▸ Document extract

○ ○ ○ ○ ○ ○ ○

Question

In Exercises 53–60, determine whether the sequence with the given $$n$$th term is monotonic and whether it is bounded. Use a graphing utility to confirm your results.\n$$a_{n}=\\left(-\\frac{2}{3}\\right)^{n}$$

Answer

**step1 Understand the Definition of a Monotonic Sequence**

A sequence is called monotonic if its terms are either consistently non-decreasing or consistently non-increasing. This means the terms always move in one direction (either always getting larger or always getting smaller, or staying the same) throughout the sequence.

**step2 Calculate the First Few Terms of the Sequence to Check Monotonicity**

To determine if the sequence is monotonic, we will calculate the first few terms and observe their pattern. The given nth term is $$a_{n}=\left(-\frac{2}{3}\right)^{n}$$. We substitute n=1, 2, 3, and 4 into the formula to find the respective terms.

○ ○ ○ ○ ○ ○ ○

▸ Directions
1. Check each statement against the sequence solution and answer yes or no, quoting the words of the sequence solution that decide it.
(a) In a monotonic sequence, the terms always move in one direction.
(b) The solution substitutes n = 1 through 5 into the formula.
(c) The exercise calls for a graphing utility to confirm the results.
2. In the sequence solution, which range of exercises does the problem belong to?
3. Please resume the sequence solution right after its last sentence.

▸ Data excerpt
○ ○ ○ ○ ○ ○ ○

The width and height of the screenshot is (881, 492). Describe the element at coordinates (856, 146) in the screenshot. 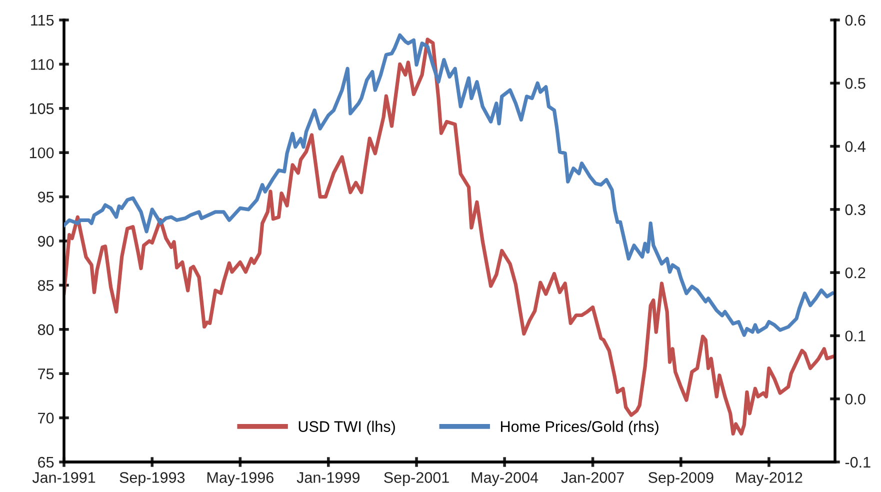

I see `y2-tick-label: 0.4` at that location.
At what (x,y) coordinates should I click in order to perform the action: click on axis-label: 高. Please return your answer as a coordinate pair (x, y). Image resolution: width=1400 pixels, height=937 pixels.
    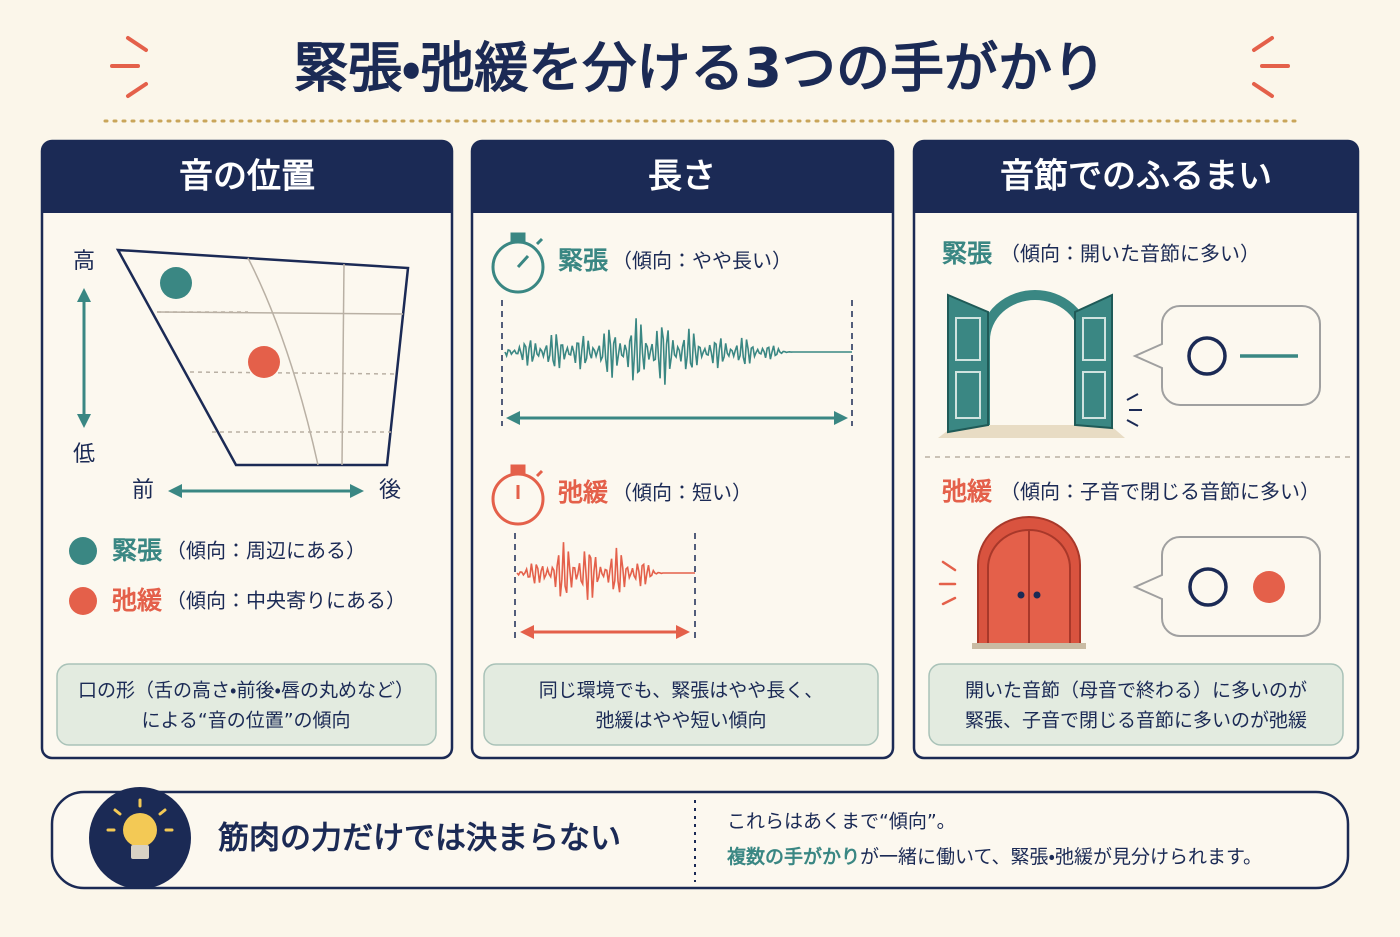
    Looking at the image, I should click on (84, 262).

○ ○ ○ ○ ○ ○ ○

▸ Solved tasks
1.
(a) Yes: "the terms always move in one direction"
(b) No: "We substitute n=1, 2, 3, and 4 into the formula"
(c) Yes: "Use a graphing utility to confirm your results."

2. Exercises 53–60.

3.
$$a_1 = \left(-\frac{2}{3}\right)^1 = -\frac{2}{3}$$

$$a_2 = \left(-\frac{2}{3}\right)^2 = \left(-\frac{2}{3}\right) \times \left(-\frac{2}{3}\right) = \frac{4}{9}$$

$$a_3 = \left(-\frac{2}{3}\right)^3 = \left(-\frac{2}{3}\right) \times \left(-\frac{2}{3}\right) \times \left(-\frac{2}{3}\right) = -\frac{8}{27}$$

$$a_4 = \left(-\frac{2}{3}\right)^4 = \left(-\frac{2}{3}\right) \times \left(-\frac{2}{3}\right) \times \left(-\frac{2}{3}\right) \times \left(-\frac{2}{3}\right) = \frac{16}{81}$$

Now, let's compare these terms:

$$a_1 = -\frac{2}{3} \approx -0.667$$

$$a_2 = \frac{4}{9} \approx 0.444$$

$$a_3 = -\frac{8}{27} \approx -0.296$$

$$a_4 = \frac{16}{81} \approx 0.198$$

We observe that $$a_1 < a_2$$ (from -0.667 to 0.444, the terms increased). Then, $$a_2 > a_3$$ (from 0.444 to -0.296, the terms decreased). After that, $$a_3 < a_4$$ (from -0.296 to 0.198, the terms increased again). Since the terms do not consistently increase or consistently decrease, the sequence is not monotonic.

**step3 Understand the Definition of a Bounded Sequence**

A sequence is considered bounded if all its terms are contained within a certain range. This means there is a number that is greater than or equal to all terms (an upper bound) and another number that is less than or equal to all terms (a lower bound).

**step4 Determine if the Sequence is Bounded**

Let's examine the behavior of the terms. The sequence is $$a_{n}=\left(-\frac{2}{3}\right)^{n}$$.
For any positive integer n, the absolute value of the terms is $$|a_n| = \left|\left(-\frac{2}{3}\right)^n\right| = \left(\frac{2}{3}\right)^n$$. Since the base $$\frac{2}{3}$$ is between 0 and 1, the absolute values of the terms decrease as n increases (e.g., $$\frac{2}{3}, \frac{4}{9}, \frac{8}{27}, \dots$$).
The largest absolute value is $$|a_1| = \frac{2}{3}$$.

Now, let's look at the actual values:
When n is odd ($$n=1, 3, 5, \dots$$), $$a_n$$ will be negative: $$-\frac{2}{3}, -\frac{8}{27}, -\frac{32}{243}, \dots$$
The smallest (most negative) of these terms is $$a_1 = -\frac{2}{3}$$. All other odd terms are larger than $$-\frac{2}{3}$$ (closer to zero).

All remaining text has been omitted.